#### [Work to complete]
a. Reproduce the crop insurance passage starting at "Many in the" and ending at "these new challenges.", substituting "digital farming" for "precision agriculture".
b. Resume the crop insurance passage from the point where it stops.

#### [Excerpted passage]

===

Insurers face an increasing workload due to the rising number of crop damage claims driven by climate change. Crop insurance for extreme events can play an important role in protecting agricultural production in order to insure future yield and business as well.
Many in the sector are trying new precision agriculture tools to make rapid, accurate, objective crop damage quantification to meet these new challenges.
Challenges for Crop Insurance Firms
Traditionally, insurers send crop insurance adjusters to the farm to assess the damage. Often this involves traveling to scattered and remote areas to reach their clients. Once at the farm, the crop insurance adjusters must also spend considerable time in manual field scouting for damage quantification, making the process expensive for the crop insurer.
Moreover, the damage measurements must be accurate and efficient so that neither the grower nor the crop insurer suffers losses. Currently, providing proof for the estimated damage quantification can be challenging.

===

#### [Data entries]
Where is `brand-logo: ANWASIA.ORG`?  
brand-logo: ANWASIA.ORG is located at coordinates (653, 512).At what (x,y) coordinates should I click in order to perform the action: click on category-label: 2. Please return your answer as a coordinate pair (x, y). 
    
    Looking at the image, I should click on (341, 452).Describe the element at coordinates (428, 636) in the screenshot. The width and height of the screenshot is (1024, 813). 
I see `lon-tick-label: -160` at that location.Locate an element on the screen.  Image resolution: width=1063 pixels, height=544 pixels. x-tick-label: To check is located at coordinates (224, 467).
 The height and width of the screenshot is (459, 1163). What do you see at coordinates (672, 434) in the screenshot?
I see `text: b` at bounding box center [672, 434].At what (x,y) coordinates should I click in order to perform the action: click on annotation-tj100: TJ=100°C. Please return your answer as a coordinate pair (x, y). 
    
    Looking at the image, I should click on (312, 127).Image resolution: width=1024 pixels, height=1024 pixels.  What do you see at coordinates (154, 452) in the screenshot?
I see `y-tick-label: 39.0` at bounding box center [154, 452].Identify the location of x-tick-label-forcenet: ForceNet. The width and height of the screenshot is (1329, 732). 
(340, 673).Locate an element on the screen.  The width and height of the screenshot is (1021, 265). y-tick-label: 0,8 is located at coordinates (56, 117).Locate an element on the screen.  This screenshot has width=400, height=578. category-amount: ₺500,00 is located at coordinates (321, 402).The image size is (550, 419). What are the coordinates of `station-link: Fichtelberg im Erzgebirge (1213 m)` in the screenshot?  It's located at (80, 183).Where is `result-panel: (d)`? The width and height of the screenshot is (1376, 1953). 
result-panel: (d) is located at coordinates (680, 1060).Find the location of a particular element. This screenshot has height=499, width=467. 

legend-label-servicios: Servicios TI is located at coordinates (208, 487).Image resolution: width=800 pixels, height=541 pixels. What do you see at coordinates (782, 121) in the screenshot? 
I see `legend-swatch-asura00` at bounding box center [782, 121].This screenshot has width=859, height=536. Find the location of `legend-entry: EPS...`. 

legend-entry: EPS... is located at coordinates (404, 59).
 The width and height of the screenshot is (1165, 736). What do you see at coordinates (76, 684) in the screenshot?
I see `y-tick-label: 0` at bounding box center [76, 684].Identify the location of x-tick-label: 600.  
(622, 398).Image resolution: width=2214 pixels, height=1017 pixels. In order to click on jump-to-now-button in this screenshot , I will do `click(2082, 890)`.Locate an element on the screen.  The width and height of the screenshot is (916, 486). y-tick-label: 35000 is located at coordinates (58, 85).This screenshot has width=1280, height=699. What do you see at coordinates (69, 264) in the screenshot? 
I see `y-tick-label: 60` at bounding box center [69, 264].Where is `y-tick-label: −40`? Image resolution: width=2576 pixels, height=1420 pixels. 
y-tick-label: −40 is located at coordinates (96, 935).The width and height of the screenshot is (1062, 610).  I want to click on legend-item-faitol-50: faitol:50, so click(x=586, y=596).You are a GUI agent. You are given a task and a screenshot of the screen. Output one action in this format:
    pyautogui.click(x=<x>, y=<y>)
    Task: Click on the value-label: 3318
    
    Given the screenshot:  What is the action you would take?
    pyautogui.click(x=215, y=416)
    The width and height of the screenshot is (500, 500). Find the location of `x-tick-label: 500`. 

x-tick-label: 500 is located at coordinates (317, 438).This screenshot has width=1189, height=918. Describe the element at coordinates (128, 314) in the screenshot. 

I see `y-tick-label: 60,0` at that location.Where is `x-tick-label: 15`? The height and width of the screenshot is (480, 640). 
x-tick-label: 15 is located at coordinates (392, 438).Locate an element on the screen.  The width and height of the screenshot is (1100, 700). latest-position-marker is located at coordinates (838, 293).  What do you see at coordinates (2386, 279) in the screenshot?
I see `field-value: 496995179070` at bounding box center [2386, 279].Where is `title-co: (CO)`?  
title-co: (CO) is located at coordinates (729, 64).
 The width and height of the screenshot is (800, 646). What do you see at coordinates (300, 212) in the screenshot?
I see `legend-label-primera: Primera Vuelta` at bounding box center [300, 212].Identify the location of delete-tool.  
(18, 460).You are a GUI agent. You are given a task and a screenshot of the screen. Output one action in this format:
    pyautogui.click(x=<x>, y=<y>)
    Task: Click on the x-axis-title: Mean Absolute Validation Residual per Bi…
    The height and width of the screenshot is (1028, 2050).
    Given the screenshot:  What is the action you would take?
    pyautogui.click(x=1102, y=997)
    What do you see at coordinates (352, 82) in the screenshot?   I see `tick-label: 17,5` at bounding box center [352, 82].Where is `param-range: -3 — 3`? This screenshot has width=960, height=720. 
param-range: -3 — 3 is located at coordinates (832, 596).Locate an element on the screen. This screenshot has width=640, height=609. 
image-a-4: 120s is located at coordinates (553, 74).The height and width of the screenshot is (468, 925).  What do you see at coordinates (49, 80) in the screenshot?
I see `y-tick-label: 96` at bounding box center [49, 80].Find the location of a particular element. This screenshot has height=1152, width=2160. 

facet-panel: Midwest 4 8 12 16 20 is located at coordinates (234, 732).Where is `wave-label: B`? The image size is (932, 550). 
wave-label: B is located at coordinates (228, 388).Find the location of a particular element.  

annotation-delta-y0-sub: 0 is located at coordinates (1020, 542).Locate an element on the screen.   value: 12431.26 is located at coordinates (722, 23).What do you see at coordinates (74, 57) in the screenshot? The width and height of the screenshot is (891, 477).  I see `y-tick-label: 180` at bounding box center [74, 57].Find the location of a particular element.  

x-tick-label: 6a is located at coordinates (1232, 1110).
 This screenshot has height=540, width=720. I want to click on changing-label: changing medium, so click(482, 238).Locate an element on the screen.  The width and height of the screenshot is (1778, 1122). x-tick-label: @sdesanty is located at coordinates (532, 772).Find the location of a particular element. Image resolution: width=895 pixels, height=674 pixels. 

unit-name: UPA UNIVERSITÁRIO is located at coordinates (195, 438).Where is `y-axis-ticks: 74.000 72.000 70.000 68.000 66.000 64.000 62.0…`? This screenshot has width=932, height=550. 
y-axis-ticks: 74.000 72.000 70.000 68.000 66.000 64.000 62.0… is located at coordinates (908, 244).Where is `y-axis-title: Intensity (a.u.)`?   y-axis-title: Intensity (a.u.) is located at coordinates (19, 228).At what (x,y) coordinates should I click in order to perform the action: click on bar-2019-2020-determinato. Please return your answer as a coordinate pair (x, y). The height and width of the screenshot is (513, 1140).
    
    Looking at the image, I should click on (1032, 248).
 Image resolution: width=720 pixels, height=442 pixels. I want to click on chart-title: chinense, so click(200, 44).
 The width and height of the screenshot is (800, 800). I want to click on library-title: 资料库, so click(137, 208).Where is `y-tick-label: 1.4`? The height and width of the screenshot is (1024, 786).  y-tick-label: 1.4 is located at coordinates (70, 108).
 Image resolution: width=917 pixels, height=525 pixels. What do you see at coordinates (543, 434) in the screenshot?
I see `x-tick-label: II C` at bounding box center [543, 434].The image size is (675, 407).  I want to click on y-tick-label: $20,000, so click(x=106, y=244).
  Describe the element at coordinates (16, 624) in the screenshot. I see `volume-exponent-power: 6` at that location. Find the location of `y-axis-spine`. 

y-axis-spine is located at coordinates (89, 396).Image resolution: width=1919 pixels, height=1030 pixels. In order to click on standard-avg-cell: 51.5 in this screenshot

===

#### [Answers by item number]
a.
Many in the sector are trying new digital farming tools to make rapid, accurate, objective crop damage quantification to meet these new challenges.

b.
Reliance on new technologies brings many benefits such as:
- Increased client retention & better risk management
- Standardized and accurate damage assessment
- Optimizing the time spent on the field
- Added value to the products and services
- Improved data access and traceability
Available Crop Insurances
In one study, 85% of respondents said getting protection from crop damage due to natural disasters such as drought, hail, floods, wind, frosts, and wildlife was the top reason for insuring their crops.
Depending on the market and legislation, growers can choose from different Indemnity based insurance schemes that cover a single named peril like hail damage or wind damage, or like in the US Multi-Peril Crop Insurance (MPCI) that covers natural disasters, wildlife, and pests. In these schemes, insurers make claim payments based on actual losses assessment at the farm.
Remote Sensing and AI for Crop Damage Quantification
Therefore, crop insurers increasingly rely on innovative technologies and tools instead of traditional workflows for crop damage quantification. Cutting-edge Ai technologies such as Agremo can solve the traditional issues that insurers face and provide additional benefits.
Claim Managers can acquire aerial imagery of crop damages through drones and cover large areas and several fields within a day compared to manual scouting.
“In recent years, the use of drones has strongly increased because of easier access, flexible data-acquisition possibilities, and reduced costs. Drones offer continuous coverage, collect data at centimeter resolution, require little training to operate, and can be deployed at short notice,”
according to a team of European scientists Rutten, Casaer, Vogels, Addink, Vanden, and Herwig.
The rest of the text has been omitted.